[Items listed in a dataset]
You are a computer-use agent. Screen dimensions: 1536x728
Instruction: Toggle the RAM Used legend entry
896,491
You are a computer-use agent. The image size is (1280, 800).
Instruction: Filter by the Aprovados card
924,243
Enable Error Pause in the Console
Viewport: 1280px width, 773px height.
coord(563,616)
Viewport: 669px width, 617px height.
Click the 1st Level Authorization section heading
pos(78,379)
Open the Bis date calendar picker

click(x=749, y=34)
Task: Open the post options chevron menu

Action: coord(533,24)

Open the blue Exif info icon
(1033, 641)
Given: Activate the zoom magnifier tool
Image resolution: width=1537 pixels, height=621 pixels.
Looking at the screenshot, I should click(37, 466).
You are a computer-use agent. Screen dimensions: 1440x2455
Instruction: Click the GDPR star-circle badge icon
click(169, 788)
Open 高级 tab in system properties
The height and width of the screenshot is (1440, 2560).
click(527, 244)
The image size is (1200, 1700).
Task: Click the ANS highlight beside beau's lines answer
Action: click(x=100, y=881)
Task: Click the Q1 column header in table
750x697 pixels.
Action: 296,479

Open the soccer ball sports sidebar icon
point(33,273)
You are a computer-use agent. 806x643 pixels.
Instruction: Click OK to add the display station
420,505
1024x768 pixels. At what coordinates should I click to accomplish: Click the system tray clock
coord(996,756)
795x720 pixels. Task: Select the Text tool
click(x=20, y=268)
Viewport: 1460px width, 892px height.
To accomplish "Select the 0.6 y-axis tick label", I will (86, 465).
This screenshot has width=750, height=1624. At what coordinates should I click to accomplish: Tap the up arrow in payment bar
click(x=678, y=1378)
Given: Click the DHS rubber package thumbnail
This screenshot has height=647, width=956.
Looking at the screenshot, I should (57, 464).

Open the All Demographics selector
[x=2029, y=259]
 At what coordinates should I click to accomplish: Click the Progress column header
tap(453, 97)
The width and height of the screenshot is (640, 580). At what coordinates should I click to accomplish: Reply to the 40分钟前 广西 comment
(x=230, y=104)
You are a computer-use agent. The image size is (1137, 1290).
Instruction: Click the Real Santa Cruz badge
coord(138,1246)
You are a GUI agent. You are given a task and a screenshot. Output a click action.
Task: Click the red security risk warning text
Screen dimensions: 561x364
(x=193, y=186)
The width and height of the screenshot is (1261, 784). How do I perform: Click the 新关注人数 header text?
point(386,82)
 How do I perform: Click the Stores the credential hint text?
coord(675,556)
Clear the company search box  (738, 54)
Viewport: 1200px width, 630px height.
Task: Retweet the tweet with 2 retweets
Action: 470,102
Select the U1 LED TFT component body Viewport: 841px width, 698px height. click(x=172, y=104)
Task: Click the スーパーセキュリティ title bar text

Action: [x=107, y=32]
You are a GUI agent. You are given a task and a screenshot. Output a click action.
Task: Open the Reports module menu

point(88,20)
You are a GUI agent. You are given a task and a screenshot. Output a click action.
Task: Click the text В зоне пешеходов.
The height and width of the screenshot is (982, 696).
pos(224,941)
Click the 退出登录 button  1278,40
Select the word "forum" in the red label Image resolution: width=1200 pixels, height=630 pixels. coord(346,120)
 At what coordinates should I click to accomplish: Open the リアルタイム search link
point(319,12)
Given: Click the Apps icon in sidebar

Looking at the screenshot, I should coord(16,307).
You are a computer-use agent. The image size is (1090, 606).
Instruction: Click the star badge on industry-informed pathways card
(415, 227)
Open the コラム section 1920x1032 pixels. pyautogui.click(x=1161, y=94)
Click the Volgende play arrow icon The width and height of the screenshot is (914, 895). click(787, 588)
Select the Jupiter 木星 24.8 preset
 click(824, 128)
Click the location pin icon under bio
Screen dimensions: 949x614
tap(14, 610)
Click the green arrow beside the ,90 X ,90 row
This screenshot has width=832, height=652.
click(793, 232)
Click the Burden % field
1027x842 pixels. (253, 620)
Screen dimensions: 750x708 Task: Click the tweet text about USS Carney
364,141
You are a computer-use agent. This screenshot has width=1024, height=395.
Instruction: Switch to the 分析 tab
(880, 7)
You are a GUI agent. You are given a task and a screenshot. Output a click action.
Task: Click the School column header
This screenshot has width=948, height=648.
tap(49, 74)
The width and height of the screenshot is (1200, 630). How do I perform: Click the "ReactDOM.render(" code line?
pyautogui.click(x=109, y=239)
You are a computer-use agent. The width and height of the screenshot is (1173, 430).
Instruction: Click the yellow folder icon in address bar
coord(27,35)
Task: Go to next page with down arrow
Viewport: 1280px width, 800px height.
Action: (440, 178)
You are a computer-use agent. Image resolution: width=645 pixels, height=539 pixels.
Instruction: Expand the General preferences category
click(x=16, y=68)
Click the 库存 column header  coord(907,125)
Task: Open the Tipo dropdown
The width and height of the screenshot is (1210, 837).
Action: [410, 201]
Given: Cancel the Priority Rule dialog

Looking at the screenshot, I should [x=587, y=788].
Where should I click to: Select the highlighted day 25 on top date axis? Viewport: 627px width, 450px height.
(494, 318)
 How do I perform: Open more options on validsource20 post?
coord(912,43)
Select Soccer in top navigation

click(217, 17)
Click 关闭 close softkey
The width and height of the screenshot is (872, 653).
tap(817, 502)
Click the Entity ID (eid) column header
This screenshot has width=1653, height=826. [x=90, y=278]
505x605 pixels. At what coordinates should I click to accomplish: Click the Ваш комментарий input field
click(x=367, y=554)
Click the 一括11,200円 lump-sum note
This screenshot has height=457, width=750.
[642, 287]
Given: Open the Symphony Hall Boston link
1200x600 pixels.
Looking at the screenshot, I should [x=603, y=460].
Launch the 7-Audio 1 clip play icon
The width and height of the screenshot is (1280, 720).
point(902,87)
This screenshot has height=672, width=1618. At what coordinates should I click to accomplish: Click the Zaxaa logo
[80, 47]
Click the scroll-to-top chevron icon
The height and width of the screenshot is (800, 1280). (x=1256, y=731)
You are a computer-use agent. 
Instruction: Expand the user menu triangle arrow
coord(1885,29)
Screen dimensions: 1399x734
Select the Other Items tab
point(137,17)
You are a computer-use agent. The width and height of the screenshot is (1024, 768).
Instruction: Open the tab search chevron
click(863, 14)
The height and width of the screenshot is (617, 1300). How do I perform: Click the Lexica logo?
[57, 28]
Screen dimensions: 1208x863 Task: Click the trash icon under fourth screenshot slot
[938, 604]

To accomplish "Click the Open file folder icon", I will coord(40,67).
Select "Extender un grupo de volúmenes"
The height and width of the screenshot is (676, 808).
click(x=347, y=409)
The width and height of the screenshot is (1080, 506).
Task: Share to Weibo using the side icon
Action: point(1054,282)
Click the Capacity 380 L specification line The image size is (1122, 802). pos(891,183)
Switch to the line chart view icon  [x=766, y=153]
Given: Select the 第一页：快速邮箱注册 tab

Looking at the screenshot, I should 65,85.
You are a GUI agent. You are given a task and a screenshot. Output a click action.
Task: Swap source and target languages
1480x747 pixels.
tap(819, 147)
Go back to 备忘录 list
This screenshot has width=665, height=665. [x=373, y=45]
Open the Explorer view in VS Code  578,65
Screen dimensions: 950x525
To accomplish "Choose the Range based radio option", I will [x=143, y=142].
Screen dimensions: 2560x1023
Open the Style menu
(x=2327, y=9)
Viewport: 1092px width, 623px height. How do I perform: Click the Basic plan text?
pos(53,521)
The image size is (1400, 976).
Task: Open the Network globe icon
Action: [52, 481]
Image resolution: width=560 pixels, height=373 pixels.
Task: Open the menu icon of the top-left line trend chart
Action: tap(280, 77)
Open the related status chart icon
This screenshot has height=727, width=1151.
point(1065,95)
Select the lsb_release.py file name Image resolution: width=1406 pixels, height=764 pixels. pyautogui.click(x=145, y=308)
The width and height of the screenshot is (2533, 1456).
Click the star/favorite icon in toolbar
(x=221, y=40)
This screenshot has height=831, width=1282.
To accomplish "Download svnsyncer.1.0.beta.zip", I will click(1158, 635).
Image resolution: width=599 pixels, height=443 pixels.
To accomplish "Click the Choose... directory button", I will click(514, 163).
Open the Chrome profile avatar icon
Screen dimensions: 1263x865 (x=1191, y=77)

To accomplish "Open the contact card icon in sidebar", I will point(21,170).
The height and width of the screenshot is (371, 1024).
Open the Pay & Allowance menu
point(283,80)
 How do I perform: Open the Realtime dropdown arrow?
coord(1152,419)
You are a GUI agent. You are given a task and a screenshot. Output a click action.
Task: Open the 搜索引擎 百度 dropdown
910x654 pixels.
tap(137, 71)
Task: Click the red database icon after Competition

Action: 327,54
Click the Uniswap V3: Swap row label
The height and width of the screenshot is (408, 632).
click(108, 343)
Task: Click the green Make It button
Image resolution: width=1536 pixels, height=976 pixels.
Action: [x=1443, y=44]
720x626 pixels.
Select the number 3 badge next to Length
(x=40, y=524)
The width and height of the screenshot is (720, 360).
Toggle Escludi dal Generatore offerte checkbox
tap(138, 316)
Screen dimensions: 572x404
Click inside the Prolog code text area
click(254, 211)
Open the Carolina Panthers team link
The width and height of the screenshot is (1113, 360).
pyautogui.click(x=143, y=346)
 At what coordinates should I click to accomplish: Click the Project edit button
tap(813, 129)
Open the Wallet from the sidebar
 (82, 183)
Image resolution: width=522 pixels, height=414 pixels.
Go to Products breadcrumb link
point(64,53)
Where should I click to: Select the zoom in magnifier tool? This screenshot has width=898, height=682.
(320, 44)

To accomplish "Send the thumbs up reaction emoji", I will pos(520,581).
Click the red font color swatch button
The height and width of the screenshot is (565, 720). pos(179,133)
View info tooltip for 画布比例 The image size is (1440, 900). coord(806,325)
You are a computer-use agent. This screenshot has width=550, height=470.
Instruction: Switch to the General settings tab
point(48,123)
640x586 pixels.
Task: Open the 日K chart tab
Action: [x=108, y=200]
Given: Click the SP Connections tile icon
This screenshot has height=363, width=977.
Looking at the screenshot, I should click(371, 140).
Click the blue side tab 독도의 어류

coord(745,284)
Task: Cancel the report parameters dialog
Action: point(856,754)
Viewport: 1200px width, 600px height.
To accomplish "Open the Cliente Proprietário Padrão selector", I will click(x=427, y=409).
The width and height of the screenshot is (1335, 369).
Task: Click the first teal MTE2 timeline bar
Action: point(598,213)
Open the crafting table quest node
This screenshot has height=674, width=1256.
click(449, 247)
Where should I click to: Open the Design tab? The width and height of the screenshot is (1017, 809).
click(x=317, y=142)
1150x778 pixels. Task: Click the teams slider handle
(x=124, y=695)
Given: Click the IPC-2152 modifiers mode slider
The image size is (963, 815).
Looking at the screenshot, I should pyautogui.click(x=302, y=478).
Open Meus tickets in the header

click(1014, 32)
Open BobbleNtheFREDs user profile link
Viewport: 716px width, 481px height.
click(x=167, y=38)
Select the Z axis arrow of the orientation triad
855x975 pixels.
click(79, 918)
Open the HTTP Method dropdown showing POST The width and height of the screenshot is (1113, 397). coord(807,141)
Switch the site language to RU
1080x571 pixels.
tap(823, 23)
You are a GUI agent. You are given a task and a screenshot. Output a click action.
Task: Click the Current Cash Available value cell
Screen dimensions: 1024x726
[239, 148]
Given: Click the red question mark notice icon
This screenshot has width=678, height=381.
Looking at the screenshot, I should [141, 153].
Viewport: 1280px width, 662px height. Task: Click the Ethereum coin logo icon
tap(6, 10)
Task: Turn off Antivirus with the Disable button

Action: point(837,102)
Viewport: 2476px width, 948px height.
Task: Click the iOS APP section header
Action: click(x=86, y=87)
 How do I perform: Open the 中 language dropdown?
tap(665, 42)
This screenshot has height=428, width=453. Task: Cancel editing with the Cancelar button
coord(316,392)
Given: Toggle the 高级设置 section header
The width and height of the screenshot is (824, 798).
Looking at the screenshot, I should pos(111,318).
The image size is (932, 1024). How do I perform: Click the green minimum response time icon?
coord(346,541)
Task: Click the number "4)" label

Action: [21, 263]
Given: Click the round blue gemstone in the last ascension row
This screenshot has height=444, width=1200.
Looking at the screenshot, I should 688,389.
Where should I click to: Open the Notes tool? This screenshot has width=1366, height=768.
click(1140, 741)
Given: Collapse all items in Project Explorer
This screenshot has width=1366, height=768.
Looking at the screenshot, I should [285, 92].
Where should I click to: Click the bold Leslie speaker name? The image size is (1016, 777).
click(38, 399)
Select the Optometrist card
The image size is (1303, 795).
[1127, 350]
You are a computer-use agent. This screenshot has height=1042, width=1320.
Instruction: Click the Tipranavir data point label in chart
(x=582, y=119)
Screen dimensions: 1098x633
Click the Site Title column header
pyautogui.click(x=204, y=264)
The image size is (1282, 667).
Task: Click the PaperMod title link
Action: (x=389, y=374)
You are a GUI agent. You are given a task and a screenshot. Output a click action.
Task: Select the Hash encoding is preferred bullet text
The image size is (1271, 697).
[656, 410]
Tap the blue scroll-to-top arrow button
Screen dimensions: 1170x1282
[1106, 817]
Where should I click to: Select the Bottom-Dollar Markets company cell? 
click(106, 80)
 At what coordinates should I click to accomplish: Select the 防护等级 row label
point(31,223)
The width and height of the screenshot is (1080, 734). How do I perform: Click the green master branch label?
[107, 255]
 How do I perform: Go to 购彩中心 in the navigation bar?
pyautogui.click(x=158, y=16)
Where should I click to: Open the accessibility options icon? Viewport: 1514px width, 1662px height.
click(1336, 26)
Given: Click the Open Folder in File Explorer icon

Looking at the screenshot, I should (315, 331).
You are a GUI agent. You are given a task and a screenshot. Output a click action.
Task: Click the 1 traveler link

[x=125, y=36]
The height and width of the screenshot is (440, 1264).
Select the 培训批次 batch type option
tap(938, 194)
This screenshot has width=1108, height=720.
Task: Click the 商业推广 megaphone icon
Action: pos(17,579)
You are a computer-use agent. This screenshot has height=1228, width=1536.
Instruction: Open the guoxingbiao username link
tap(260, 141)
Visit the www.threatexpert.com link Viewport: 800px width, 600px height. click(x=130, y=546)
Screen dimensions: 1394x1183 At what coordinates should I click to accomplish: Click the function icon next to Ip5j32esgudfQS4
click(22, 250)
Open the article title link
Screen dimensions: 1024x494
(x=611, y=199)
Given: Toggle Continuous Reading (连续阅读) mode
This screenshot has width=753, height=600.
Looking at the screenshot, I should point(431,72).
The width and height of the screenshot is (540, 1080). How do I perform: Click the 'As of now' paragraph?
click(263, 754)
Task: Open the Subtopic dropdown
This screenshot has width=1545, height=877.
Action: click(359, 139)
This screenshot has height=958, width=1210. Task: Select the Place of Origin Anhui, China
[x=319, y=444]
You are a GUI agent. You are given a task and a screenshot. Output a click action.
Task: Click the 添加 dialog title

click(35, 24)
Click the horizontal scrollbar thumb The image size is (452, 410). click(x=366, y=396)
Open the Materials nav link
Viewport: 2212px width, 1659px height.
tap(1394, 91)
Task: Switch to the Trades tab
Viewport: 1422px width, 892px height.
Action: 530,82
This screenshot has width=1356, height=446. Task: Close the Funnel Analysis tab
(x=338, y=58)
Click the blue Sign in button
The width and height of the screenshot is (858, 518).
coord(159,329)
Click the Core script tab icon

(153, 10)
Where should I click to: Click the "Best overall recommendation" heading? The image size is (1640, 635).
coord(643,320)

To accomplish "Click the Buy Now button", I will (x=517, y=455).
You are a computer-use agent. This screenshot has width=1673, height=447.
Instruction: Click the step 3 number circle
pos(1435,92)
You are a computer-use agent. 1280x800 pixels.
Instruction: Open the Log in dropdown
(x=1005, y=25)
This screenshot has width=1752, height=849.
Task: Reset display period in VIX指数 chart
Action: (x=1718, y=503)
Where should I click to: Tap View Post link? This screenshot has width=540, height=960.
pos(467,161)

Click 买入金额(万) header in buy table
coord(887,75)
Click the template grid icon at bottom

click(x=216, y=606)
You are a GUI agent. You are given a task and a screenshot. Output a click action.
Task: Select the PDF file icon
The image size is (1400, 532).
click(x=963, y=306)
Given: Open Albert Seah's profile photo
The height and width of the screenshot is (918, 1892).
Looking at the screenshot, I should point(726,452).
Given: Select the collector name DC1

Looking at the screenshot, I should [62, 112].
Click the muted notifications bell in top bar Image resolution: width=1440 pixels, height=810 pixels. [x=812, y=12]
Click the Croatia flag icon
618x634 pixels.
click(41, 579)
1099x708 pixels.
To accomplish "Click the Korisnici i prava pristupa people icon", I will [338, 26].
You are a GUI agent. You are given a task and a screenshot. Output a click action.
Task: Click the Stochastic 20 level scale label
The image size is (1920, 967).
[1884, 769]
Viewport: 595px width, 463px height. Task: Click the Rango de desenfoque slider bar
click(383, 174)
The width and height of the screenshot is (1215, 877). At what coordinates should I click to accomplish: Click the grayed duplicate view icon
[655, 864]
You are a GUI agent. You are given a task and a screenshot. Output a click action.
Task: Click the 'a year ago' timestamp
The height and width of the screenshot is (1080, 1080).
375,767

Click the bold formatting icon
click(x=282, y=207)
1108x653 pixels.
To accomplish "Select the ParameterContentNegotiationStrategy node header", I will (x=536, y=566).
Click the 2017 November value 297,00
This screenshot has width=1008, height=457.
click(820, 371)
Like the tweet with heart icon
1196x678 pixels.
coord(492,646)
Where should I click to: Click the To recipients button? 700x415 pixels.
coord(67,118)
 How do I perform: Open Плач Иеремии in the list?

Task to complete =>
Would you retype the lines above from the one with "Task: Click the green Make It button" down to the one with "Given: Click the IPC-2152", word for word, both ends included and no other lines?

Solution below =>
Task: Click the green Make It button
Image resolution: width=1536 pixels, height=976 pixels.
Action: [x=1443, y=44]
720x626 pixels.
Select the number 3 badge next to Length
(x=40, y=524)
The width and height of the screenshot is (720, 360).
Toggle Escludi dal Generatore offerte checkbox
tap(138, 316)
Screen dimensions: 572x404
Click inside the Prolog code text area
click(254, 211)
Open the Carolina Panthers team link
The width and height of the screenshot is (1113, 360).
pyautogui.click(x=143, y=346)
 At what coordinates should I click to accomplish: Click the Project edit button
tap(813, 129)
Open the Wallet from the sidebar
 (82, 183)
Image resolution: width=522 pixels, height=414 pixels.
Go to Products breadcrumb link
point(64,53)
Where should I click to: Select the zoom in magnifier tool? This screenshot has width=898, height=682.
(320, 44)

To accomplish "Send the thumbs up reaction emoji", I will pos(520,581).
Click the red font color swatch button
The height and width of the screenshot is (565, 720). pos(179,133)
View info tooltip for 画布比例 The image size is (1440, 900). coord(806,325)
You are a computer-use agent. This screenshot has width=550, height=470.
Instruction: Switch to the General settings tab
point(48,123)
640x586 pixels.
Task: Open the 日K chart tab
Action: [x=108, y=200]
Given: Click the SP Connections tile icon
This screenshot has height=363, width=977.
Looking at the screenshot, I should click(371, 140).
Click the blue side tab 독도의 어류

coord(745,284)
Task: Cancel the report parameters dialog
Action: point(856,754)
Viewport: 1200px width, 600px height.
To accomplish "Open the Cliente Proprietário Padrão selector", I will click(x=427, y=409).
The width and height of the screenshot is (1335, 369).
Task: Click the first teal MTE2 timeline bar
Action: point(598,213)
Open the crafting table quest node
This screenshot has height=674, width=1256.
click(449, 247)
Where should I click to: Open the Design tab? The width and height of the screenshot is (1017, 809).
click(x=317, y=142)
1150x778 pixels. Task: Click the teams slider handle
(x=124, y=695)
Given: Click the IPC-2152 modifiers mode slider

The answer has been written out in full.